-------- SOURCE RECORDS

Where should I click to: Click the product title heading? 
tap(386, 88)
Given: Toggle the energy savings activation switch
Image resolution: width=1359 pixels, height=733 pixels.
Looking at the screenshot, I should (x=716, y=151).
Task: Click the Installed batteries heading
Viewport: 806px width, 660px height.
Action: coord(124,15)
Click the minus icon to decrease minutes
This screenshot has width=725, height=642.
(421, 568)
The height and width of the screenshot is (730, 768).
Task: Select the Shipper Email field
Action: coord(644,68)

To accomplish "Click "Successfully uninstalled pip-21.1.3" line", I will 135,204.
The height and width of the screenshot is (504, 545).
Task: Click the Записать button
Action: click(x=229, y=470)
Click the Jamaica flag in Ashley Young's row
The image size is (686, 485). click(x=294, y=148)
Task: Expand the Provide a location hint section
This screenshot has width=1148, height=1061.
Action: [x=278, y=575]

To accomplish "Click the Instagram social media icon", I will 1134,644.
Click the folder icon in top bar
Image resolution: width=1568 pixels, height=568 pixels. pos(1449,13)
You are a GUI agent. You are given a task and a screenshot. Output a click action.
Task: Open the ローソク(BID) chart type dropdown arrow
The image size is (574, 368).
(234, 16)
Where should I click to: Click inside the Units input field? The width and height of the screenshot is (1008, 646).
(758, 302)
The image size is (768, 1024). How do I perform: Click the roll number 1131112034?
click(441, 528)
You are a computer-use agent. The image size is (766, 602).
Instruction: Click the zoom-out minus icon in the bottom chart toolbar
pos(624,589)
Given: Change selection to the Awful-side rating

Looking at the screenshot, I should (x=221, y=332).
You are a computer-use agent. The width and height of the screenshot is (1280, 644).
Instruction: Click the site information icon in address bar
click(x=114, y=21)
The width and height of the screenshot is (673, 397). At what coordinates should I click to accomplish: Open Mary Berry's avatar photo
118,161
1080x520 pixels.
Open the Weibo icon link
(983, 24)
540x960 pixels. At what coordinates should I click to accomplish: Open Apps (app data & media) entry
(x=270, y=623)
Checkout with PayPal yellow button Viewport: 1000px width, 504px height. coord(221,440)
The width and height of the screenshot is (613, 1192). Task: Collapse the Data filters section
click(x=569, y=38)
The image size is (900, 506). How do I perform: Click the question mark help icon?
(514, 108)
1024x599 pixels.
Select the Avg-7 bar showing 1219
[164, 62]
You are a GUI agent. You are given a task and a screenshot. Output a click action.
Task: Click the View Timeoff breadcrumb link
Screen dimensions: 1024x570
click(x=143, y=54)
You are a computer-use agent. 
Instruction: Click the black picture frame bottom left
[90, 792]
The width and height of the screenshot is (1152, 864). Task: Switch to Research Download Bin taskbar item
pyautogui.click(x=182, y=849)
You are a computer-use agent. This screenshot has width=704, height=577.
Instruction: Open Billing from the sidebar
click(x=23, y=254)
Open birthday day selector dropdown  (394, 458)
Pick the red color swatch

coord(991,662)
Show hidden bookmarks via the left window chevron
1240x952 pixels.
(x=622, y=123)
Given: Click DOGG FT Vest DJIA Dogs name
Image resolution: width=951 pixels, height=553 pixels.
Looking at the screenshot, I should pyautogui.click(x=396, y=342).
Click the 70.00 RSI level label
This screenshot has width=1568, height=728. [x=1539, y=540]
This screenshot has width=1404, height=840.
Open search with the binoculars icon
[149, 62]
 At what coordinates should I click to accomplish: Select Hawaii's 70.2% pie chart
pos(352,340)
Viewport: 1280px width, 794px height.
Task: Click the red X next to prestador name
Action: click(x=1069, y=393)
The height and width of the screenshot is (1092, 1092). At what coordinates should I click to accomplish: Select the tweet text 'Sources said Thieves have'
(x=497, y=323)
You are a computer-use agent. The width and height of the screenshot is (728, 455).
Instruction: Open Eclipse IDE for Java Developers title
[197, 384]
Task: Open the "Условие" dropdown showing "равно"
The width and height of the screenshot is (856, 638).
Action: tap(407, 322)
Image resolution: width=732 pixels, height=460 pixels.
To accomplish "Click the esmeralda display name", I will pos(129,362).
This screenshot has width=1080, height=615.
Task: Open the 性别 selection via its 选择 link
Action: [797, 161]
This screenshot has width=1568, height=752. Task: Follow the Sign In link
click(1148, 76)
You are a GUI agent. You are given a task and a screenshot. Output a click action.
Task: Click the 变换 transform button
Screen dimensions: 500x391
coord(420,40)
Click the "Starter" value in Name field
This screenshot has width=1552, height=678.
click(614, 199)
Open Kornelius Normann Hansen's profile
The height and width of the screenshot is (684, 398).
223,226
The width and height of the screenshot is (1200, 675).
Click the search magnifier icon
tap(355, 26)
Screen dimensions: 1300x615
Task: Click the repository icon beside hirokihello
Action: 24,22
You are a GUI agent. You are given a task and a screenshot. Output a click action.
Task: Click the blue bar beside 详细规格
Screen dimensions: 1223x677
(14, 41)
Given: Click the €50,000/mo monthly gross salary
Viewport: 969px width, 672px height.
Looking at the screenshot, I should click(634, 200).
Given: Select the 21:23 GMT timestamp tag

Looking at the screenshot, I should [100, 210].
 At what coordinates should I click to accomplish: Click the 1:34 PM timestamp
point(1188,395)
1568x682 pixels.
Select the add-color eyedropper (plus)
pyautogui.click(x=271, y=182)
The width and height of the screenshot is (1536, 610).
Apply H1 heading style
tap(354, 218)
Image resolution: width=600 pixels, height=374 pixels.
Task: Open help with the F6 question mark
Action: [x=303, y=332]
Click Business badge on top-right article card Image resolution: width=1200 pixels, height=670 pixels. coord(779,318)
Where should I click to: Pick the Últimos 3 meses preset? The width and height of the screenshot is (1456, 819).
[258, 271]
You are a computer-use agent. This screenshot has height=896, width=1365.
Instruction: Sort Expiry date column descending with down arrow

----------------

Write out the records above exactly as given.

ANSWER BOX:
Where should I click to: Click the product title heading? 
tap(386, 88)
Given: Toggle the energy savings activation switch
Image resolution: width=1359 pixels, height=733 pixels.
Looking at the screenshot, I should (x=716, y=151).
Task: Click the Installed batteries heading
Viewport: 806px width, 660px height.
Action: coord(124,15)
Click the minus icon to decrease minutes
This screenshot has width=725, height=642.
(421, 568)
The height and width of the screenshot is (730, 768).
Task: Select the Shipper Email field
Action: coord(644,68)

To accomplish "Click "Successfully uninstalled pip-21.1.3" line", I will 135,204.
The height and width of the screenshot is (504, 545).
Task: Click the Записать button
Action: click(x=229, y=470)
Click the Jamaica flag in Ashley Young's row
The image size is (686, 485). click(x=294, y=148)
Task: Expand the Provide a location hint section
This screenshot has width=1148, height=1061.
Action: [x=278, y=575]

To accomplish "Click the Instagram social media icon", I will 1134,644.
Click the folder icon in top bar
Image resolution: width=1568 pixels, height=568 pixels. pos(1449,13)
You are a GUI agent. You are given a task and a screenshot. Output a click action.
Task: Open the ローソク(BID) chart type dropdown arrow
The image size is (574, 368).
(234, 16)
Where should I click to: Click inside the Units input field? The width and height of the screenshot is (1008, 646).
(758, 302)
The image size is (768, 1024). How do I perform: Click the roll number 1131112034?
click(441, 528)
You are a computer-use agent. The image size is (766, 602).
Instruction: Click the zoom-out minus icon in the bottom chart toolbar
pos(624,589)
Given: Change selection to the Awful-side rating

Looking at the screenshot, I should (x=221, y=332).
You are a computer-use agent. The width and height of the screenshot is (1280, 644).
Instruction: Click the site information icon in address bar
click(x=114, y=21)
The width and height of the screenshot is (673, 397). At what coordinates should I click to accomplish: Open Mary Berry's avatar photo
118,161
1080x520 pixels.
Open the Weibo icon link
(983, 24)
540x960 pixels. At what coordinates should I click to accomplish: Open Apps (app data & media) entry
(x=270, y=623)
Checkout with PayPal yellow button Viewport: 1000px width, 504px height. coord(221,440)
The width and height of the screenshot is (613, 1192). Task: Collapse the Data filters section
click(x=569, y=38)
The image size is (900, 506). How do I perform: Click the question mark help icon?
(514, 108)
1024x599 pixels.
Select the Avg-7 bar showing 1219
[164, 62]
You are a GUI agent. You are given a task and a screenshot. Output a click action.
Task: Click the View Timeoff breadcrumb link
Screen dimensions: 1024x570
click(x=143, y=54)
You are a computer-use agent. 
Instruction: Click the black picture frame bottom left
[90, 792]
The width and height of the screenshot is (1152, 864). Task: Switch to Research Download Bin taskbar item
pyautogui.click(x=182, y=849)
You are a computer-use agent. This screenshot has width=704, height=577.
Instruction: Open Billing from the sidebar
click(x=23, y=254)
Open birthday day selector dropdown  (394, 458)
Pick the red color swatch

coord(991,662)
Show hidden bookmarks via the left window chevron
1240x952 pixels.
(x=622, y=123)
Given: Click DOGG FT Vest DJIA Dogs name
Image resolution: width=951 pixels, height=553 pixels.
Looking at the screenshot, I should pyautogui.click(x=396, y=342).
Click the 70.00 RSI level label
This screenshot has width=1568, height=728. [x=1539, y=540]
This screenshot has width=1404, height=840.
Open search with the binoculars icon
[149, 62]
 At what coordinates should I click to accomplish: Select Hawaii's 70.2% pie chart
pos(352,340)
Viewport: 1280px width, 794px height.
Task: Click the red X next to prestador name
Action: click(x=1069, y=393)
The height and width of the screenshot is (1092, 1092). At what coordinates should I click to accomplish: Select the tweet text 'Sources said Thieves have'
(x=497, y=323)
You are a computer-use agent. The width and height of the screenshot is (728, 455).
Instruction: Open Eclipse IDE for Java Developers title
[197, 384]
Task: Open the "Условие" dropdown showing "равно"
The width and height of the screenshot is (856, 638).
Action: tap(407, 322)
Image resolution: width=732 pixels, height=460 pixels.
To accomplish "Click the esmeralda display name", I will pos(129,362).
This screenshot has width=1080, height=615.
Task: Open the 性别 selection via its 选择 link
Action: [797, 161]
This screenshot has width=1568, height=752. Task: Follow the Sign In link
click(1148, 76)
You are a GUI agent. You are given a task and a screenshot. Output a click action.
Task: Click the 变换 transform button
Screen dimensions: 500x391
coord(420,40)
Click the "Starter" value in Name field
This screenshot has width=1552, height=678.
click(614, 199)
Open Kornelius Normann Hansen's profile
The height and width of the screenshot is (684, 398).
223,226
The width and height of the screenshot is (1200, 675).
Click the search magnifier icon
tap(355, 26)
Screen dimensions: 1300x615
Task: Click the repository icon beside hirokihello
Action: 24,22
You are a GUI agent. You are given a task and a screenshot. Output a click action.
Task: Click the blue bar beside 详细规格
Screen dimensions: 1223x677
(14, 41)
Given: Click the €50,000/mo monthly gross salary
Viewport: 969px width, 672px height.
Looking at the screenshot, I should click(634, 200).
Given: Select the 21:23 GMT timestamp tag

Looking at the screenshot, I should [100, 210].
 At what coordinates should I click to accomplish: Click the 1:34 PM timestamp
point(1188,395)
1568x682 pixels.
Select the add-color eyedropper (plus)
pyautogui.click(x=271, y=182)
The width and height of the screenshot is (1536, 610).
Apply H1 heading style
tap(354, 218)
Image resolution: width=600 pixels, height=374 pixels.
Task: Open help with the F6 question mark
Action: [x=303, y=332]
Click Business badge on top-right article card Image resolution: width=1200 pixels, height=670 pixels. coord(779,318)
Where should I click to: Pick the Últimos 3 meses preset? The width and height of the screenshot is (1456, 819).
[258, 271]
You are a computer-use agent. This screenshot has height=896, width=1365.
Instruction: Sort Expiry date column descending with down arrow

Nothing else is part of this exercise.